→ Data for analysis:
★ ★ ★
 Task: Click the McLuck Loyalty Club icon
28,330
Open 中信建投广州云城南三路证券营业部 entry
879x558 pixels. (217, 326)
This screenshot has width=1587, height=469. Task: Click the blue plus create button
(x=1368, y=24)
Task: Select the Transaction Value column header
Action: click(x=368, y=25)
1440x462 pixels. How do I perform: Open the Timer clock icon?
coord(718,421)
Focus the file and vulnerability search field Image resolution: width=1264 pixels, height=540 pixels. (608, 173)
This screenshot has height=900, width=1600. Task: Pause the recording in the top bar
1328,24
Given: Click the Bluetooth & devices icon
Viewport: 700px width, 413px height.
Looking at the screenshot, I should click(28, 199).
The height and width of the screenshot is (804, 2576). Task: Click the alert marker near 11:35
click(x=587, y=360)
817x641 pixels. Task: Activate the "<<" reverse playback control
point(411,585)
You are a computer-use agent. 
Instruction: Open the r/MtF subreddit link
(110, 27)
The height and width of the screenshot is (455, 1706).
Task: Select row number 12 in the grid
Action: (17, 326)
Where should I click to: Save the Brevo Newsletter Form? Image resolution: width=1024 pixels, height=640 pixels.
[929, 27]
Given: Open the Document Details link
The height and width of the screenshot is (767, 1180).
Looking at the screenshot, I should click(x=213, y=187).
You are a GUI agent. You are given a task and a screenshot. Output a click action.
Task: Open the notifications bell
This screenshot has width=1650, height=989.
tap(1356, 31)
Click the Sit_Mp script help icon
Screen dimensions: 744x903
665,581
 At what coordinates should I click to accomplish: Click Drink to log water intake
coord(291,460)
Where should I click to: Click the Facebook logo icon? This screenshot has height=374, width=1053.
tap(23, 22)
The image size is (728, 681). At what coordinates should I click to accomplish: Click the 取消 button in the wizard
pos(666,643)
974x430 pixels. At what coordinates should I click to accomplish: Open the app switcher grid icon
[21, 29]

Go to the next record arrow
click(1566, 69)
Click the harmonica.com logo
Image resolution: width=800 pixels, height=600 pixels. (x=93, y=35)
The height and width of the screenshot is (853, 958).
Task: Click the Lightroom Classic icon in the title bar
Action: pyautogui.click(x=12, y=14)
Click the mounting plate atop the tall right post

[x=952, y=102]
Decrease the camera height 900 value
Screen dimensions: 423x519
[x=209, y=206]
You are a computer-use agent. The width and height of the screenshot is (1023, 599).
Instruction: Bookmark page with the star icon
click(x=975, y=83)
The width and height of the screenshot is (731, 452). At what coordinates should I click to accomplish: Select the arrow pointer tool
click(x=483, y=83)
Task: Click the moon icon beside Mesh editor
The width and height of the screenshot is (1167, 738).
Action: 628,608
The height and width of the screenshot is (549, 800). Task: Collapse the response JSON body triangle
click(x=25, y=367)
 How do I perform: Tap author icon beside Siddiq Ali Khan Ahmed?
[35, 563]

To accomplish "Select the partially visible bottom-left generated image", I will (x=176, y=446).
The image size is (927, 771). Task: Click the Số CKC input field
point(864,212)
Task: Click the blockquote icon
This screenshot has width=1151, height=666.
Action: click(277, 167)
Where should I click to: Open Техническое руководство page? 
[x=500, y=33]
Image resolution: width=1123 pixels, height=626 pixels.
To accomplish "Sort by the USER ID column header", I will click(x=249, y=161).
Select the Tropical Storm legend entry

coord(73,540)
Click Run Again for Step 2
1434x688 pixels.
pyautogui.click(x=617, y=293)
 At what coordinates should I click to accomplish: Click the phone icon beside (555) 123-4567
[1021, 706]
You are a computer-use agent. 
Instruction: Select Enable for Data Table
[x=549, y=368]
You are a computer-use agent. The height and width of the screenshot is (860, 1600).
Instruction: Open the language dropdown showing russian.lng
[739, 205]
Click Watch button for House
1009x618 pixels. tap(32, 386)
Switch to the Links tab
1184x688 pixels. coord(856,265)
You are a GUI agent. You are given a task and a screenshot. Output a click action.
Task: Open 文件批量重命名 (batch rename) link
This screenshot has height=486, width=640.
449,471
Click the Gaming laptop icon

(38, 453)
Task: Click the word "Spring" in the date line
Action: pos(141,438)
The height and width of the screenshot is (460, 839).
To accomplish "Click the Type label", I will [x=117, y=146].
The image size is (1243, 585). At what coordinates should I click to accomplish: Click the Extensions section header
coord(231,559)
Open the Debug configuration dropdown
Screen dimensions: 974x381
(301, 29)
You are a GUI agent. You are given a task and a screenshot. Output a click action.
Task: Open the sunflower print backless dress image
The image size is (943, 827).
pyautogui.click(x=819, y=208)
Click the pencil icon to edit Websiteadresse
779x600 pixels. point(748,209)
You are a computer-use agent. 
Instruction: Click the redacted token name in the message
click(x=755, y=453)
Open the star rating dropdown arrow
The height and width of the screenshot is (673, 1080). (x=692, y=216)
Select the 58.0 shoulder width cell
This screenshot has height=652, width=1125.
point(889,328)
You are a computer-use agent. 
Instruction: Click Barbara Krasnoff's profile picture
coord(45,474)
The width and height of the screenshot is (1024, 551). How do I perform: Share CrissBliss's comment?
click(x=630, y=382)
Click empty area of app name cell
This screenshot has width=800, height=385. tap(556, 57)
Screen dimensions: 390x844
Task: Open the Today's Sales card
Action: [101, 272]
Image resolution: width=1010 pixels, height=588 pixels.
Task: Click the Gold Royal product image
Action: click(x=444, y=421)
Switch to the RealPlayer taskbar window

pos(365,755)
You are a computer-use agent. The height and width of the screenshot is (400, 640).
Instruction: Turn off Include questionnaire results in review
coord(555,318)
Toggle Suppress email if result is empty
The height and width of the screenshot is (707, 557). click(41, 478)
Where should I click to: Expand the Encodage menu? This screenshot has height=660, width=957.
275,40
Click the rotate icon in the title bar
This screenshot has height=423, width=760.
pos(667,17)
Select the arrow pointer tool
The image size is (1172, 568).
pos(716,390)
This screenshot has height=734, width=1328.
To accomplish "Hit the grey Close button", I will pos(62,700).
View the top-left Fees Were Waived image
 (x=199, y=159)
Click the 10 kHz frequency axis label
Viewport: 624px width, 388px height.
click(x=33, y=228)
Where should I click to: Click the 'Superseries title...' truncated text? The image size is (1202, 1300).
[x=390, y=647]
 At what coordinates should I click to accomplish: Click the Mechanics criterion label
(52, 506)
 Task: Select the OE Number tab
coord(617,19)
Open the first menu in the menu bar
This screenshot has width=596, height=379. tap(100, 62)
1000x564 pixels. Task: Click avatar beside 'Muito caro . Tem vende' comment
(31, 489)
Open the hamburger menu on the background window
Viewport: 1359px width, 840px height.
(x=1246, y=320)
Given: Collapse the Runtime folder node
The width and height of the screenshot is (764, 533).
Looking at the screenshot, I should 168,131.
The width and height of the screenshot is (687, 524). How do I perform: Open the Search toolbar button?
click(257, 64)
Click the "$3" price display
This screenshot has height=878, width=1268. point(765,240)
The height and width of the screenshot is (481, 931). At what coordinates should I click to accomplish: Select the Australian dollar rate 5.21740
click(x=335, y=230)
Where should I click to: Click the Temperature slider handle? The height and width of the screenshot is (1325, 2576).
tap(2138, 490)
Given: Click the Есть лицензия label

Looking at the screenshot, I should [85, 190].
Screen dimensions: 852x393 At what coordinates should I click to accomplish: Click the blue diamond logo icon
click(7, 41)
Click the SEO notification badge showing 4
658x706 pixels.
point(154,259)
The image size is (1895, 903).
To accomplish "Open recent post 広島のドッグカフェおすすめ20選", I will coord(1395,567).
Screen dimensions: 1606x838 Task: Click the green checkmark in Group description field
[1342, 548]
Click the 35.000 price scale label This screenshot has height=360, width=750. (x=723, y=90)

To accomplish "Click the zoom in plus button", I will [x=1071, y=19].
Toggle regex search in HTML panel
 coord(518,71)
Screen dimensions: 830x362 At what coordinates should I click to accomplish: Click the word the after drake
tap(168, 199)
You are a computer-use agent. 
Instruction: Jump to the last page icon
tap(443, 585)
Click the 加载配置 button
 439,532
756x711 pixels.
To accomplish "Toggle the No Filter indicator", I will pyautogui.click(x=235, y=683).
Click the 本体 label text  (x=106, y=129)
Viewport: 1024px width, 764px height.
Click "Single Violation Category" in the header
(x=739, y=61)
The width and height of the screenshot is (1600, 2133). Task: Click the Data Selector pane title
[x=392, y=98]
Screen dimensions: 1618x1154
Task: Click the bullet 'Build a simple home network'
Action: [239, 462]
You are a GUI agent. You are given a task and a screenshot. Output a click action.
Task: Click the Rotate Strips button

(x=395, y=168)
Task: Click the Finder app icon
★ ★ ★
→ What is required:
Filter the entries down to the lines with the word "will" in them.

→ The answer:
To accomplish "Select the partially visible bottom-left generated image", I will (x=176, y=446).
To accomplish "Sort by the USER ID column header", I will click(x=249, y=161).
To accomplish "Click the Type label", I will [x=117, y=146].
To accomplish "Hit the grey Close button", I will pos(62,700).
To accomplish "Open recent post 広島のドッグカフェおすすめ20選", I will coord(1395,567).
To accomplish "Click the zoom in plus button", I will [x=1071, y=19].
To accomplish "Toggle the No Filter indicator", I will pyautogui.click(x=235, y=683).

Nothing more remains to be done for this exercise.